Research Centre: Adelaide University
Location: Clinical Research Facility, Level 4, Adelaide Health and Medical Sciences Building, Corner North on North Tce and George St., Adelaide, SA 5005.
Principal Investigator: Professor Karen Jones
HREC: This study has been reviewed and approved by the Central Adelaide Local Health Network (CALHN) Research Ethics Committee and Adelaide University.

Feeling unsteady or faint after meals? For many older adults, a sudden drop in blood pressure after eating, known as postprandial hypotension, can lead to dizziness, fainting, or even falls. Researchers at Adelaide University are exploring whether a widely used medication could help prevent these drops by slowing how quickly the stomach empties food. This study could open the door to safer, more effective ways to support health and independence in older age.

If you’re 65–85 years old, in good health, and do not have diabetes, you may be able to take part in this important research.
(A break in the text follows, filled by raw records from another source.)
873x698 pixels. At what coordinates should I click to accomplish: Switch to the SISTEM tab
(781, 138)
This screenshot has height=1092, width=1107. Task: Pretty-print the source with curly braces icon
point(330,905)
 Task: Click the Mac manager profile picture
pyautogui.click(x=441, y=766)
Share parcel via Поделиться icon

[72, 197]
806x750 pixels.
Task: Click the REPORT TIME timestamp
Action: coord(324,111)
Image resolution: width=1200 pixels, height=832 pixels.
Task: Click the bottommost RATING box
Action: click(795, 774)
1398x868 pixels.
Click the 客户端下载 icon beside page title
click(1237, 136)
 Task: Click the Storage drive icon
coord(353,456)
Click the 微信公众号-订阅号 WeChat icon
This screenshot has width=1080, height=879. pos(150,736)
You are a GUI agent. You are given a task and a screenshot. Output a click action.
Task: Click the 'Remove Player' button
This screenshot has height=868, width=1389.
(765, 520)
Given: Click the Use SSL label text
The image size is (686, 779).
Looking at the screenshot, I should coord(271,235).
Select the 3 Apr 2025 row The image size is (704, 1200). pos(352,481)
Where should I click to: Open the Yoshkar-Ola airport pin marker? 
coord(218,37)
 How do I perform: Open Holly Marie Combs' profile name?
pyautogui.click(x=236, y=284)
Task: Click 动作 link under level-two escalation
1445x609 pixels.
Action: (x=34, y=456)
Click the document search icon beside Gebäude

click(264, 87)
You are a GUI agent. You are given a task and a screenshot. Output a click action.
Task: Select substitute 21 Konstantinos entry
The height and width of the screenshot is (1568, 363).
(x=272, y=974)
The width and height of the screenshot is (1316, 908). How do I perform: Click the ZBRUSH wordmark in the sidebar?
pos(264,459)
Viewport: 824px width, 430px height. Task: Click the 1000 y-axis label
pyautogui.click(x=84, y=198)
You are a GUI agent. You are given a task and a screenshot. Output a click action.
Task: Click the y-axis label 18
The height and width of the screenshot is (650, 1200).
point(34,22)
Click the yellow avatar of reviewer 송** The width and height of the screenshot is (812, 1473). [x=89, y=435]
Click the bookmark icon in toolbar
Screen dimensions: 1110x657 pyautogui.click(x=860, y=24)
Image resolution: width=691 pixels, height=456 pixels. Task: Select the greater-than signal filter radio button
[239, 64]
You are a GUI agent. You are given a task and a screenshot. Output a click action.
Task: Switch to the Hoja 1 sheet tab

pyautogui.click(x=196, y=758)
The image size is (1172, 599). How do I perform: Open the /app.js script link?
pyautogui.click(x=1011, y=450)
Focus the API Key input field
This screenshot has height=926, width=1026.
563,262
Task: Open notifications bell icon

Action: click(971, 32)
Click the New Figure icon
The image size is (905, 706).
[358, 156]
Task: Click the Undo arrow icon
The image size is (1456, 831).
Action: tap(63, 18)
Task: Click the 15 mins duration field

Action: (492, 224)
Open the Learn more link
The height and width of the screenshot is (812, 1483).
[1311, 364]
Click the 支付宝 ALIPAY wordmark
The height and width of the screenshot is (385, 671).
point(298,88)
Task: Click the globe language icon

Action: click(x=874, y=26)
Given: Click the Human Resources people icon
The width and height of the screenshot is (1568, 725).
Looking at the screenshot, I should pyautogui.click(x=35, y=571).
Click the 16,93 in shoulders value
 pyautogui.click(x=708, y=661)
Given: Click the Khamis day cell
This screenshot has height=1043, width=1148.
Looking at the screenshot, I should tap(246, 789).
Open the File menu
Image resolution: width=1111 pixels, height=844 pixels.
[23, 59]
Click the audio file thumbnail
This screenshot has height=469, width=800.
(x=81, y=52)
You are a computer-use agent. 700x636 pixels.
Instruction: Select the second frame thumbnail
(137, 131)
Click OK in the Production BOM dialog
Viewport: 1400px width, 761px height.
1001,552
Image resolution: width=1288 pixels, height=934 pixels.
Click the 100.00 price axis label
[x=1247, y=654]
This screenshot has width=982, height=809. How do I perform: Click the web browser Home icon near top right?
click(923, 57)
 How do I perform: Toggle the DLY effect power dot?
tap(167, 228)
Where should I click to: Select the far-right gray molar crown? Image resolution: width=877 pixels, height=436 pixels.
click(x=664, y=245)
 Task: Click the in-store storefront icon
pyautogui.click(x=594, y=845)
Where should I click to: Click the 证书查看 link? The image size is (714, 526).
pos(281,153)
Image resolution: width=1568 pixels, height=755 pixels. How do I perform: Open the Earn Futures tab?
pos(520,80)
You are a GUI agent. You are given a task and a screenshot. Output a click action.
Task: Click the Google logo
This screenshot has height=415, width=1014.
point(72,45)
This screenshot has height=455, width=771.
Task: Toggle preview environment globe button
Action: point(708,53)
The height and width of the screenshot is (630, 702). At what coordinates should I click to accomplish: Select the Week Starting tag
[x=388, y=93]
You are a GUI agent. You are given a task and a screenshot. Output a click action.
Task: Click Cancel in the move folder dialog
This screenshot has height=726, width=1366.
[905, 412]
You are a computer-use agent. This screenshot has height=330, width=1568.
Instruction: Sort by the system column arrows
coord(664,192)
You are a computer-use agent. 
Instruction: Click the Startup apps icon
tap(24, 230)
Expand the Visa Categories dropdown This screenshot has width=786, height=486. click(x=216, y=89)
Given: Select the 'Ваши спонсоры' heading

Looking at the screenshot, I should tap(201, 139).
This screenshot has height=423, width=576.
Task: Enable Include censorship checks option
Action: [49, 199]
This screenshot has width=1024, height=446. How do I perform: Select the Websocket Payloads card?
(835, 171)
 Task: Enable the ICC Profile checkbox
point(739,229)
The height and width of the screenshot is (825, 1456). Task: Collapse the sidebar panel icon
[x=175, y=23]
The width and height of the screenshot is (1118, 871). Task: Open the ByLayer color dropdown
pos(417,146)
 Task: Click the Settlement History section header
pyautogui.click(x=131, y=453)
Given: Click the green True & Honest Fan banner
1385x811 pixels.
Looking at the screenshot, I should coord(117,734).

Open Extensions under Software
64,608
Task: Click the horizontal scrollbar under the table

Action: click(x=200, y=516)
Participation involves a 13-week study at our Clinical Research Facility at the Adelaide Health and Medical Sciences Building, including weekly visits and health checks. By volunteering, you’ll be contributing to research that may improve care for countless older Australians in the future.

Sign up today to make a difference!

• Participants will contribute to potentially improving treatment for postprandial hypotension
• Participants will be contributing valuable information about a medication, with the potential to reduce a fall in blood pressure after a meal, often experienced in older people.
• Participants will receive up to $500 as an honorarium for the time spent participating in this study.
• Participants will be helping to advance medical research.
• Participants will be part of a study led by a globally recognised research team, committed to making a real-world impact.

• You will receive a detailed outline of the study, including treatment, risks, and procedures, and you will be given the chance to ask study staff questions before you decide whether to participate.
• If you decide to participate in the study and later feel that you no longer wish to be part of it, you can withdraw at any time
• Qualified health professionals will monitor your health as it relates to the study.
• Your records relating to this study and any other information received will be kept strictly confidential, except as required by law.

You may be eligible to participate if you:

• Live in South Australia
• Are male or female
• Are aged 65–85 years old
• Have a BMI between 25–40 kg/m²
• Are able and willing to:
  • Attend weekly visits at the Clinical Research Facility for 13 weeks
  • Complete all required study procedures

You are not eligible to participate if you:

• Have been diagnosed with type 1 or type 2 diabetes
• Have liver disease, heart disease, pancreatitis, a history of stomach surgery, or gastroparesis (slow stomach emptying)
• Have been diagnosed and/or treated for cancer (other than basal cell skin carcinoma (BCC) or cancer of the cervix) in the last 5 years.
• Must not be currently taking a prescribed weight-loss medication

Adelaide University
The University of Adelaide and the University of South Australia combine their strengths to form Adelaide University — a new member of Australia’s prestigious Group of Eight research-intensive universities—stands tall among the world’s leading institutions of learning and innovation.
Based at Adelaide University, the Centre of Research Excellence (CRE) in Translating Nutritional Science to Good Health was established in 2012.
The CRE seeks to encourage and promote clinical research in the area of nutritional physiology.

Our investigators, with backgrounds in endocrinology, gastroenterology, nutritional science, nuclear medicine, physiology, epidemiology and nursing, bring unique technical skills, unparalleled in this country, and a sustained record of productivity in clinical nutritional research, attested to by a high international profile, substantial impact on clinical practice, and the capacity to communicate a healthy nutrition philosophy to the public.

The study team will explain the research in its entirety, but some details include:

• Participants will first attend a screening visit (approximately 4 hours) to review medical history, measure height and weight, complete questionnaires, undergo blood tests, and have their blood pressure measured after consuming a sweet drink.
• If eligible, participants will attend a longer study visit (approximately 5 hours) to assess stomach emptying, blood sugar levels, gut hormone responses, and blood pressure after consuming a sweet drink. This visit will take place just before receiving the first dose of either placebo or study medication.
• Participants will then attend weekly clinic visits for the following 11 weeks (approximately 30 minutes each) to receive further doses of either placebo or study medication.
• Within 2 to 5 days after the final dose, participants will return for a final longer study visit (approximately 5 hours) to repeat the same tests performed on the first longer study visit.
• A follow-up phone call will be conducted four weeks after the final visit to check on participants’ well-being and monitor any side effects.